# INPUT ROWS

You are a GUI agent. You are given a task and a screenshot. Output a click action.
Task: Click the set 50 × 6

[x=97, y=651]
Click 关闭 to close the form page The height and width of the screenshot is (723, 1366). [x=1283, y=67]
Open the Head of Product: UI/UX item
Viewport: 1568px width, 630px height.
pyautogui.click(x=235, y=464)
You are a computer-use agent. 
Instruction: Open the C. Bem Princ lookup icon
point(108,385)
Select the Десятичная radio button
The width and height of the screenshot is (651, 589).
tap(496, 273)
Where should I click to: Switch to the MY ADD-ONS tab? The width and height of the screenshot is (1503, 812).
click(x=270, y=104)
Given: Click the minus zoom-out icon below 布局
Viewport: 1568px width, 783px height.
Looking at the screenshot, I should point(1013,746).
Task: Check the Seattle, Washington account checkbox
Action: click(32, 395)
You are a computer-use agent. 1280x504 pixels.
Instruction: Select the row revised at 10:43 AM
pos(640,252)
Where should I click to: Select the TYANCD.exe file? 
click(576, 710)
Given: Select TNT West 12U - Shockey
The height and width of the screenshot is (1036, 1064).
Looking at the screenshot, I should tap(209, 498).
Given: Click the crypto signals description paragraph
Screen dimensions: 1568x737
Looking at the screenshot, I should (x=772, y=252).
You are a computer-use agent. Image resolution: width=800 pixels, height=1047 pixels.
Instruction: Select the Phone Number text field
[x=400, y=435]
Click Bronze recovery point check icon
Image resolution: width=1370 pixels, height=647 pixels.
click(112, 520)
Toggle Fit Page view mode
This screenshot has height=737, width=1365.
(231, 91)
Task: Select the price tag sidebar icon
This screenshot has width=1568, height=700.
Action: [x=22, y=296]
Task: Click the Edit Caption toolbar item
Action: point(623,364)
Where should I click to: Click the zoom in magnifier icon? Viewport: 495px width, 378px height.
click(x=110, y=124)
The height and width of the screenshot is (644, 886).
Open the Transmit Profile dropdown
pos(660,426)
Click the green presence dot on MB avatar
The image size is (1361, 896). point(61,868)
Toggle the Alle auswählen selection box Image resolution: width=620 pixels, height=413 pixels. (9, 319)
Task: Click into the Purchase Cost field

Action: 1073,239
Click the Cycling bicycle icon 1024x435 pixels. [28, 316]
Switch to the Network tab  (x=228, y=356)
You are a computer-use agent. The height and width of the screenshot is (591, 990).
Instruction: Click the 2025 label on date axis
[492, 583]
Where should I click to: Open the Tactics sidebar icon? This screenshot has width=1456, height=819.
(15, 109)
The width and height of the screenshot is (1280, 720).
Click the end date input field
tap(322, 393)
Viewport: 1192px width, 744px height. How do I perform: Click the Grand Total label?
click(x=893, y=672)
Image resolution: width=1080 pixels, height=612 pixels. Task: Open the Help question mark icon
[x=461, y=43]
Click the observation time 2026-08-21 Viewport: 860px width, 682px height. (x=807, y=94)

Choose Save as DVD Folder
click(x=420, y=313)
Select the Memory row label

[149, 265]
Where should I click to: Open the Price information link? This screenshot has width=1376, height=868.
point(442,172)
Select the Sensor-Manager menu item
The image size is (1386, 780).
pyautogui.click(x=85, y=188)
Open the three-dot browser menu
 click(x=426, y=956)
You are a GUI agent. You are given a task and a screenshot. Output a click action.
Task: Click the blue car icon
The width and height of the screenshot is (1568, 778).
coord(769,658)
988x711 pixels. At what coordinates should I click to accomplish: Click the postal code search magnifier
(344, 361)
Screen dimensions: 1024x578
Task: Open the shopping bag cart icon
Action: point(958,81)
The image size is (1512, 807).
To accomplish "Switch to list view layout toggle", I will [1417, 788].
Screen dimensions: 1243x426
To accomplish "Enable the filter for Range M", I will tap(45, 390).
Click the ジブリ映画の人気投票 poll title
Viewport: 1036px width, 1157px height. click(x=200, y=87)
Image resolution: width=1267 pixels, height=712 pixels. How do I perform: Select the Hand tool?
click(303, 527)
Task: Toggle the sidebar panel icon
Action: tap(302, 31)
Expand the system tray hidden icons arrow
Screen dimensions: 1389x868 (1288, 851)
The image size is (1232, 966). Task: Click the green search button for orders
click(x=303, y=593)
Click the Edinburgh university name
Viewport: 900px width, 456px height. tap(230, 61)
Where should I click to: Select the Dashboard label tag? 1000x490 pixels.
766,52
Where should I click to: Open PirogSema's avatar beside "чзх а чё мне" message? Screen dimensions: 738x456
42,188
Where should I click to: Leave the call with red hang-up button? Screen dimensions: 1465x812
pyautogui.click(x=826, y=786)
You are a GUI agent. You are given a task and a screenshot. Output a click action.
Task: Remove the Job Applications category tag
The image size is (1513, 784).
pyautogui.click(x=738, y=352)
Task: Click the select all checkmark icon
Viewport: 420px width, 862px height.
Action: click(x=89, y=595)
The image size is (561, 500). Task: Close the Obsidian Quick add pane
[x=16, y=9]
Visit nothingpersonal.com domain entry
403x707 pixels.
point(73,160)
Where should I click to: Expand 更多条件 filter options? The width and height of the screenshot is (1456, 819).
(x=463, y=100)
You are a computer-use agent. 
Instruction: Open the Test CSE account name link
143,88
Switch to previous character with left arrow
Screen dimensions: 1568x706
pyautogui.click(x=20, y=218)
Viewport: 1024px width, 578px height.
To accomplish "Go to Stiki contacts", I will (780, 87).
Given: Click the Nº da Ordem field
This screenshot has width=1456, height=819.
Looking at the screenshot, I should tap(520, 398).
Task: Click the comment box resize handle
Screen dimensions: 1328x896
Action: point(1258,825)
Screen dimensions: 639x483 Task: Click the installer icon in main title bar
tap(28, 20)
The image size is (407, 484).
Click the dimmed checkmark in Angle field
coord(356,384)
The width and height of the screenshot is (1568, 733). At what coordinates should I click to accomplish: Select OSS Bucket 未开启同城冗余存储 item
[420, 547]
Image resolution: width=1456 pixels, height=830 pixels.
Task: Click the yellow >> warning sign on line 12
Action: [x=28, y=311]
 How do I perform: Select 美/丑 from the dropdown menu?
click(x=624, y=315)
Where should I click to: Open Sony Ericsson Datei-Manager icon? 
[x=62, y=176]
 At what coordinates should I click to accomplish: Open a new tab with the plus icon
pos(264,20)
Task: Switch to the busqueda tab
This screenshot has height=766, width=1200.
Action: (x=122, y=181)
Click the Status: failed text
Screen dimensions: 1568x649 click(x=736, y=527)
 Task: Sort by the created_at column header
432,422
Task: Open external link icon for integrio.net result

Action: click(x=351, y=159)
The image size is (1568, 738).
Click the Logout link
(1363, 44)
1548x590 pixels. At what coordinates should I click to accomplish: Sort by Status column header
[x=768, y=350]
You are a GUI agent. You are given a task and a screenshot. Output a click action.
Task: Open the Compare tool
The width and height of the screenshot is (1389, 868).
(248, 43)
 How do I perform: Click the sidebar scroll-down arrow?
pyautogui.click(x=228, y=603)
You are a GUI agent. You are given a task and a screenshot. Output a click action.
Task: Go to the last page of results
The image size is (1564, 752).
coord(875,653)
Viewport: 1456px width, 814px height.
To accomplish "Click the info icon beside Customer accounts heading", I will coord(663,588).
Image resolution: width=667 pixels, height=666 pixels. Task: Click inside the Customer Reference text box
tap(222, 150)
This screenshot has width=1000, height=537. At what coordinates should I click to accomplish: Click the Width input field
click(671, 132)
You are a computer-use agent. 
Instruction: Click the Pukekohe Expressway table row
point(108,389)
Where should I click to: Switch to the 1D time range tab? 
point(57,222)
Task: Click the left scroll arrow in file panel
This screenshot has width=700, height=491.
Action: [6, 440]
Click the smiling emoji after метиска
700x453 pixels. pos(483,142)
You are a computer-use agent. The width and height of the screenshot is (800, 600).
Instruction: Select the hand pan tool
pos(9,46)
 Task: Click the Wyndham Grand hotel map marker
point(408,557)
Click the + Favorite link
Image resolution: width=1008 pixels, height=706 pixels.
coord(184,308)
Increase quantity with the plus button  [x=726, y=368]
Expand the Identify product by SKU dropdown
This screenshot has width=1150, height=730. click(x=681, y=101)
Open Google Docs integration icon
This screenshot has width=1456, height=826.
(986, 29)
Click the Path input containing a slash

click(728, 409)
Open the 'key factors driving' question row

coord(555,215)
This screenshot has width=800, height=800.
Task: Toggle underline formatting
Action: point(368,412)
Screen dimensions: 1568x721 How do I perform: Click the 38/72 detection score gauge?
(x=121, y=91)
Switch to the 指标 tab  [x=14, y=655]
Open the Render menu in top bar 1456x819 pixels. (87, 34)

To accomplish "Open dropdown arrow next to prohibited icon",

# SHORT EXERCISE
Set down the records above again, unchanged, beginning at the line that contains "Choose Save as DVD Folder" and ending after the line that contains "pyautogui.click(x=85, y=188)".

# COMPLETED EXERCISE
Choose Save as DVD Folder
click(x=420, y=313)
Select the Memory row label

[149, 265]
Where should I click to: Open the Price information link? This screenshot has width=1376, height=868.
point(442,172)
Select the Sensor-Manager menu item
The image size is (1386, 780).
pyautogui.click(x=85, y=188)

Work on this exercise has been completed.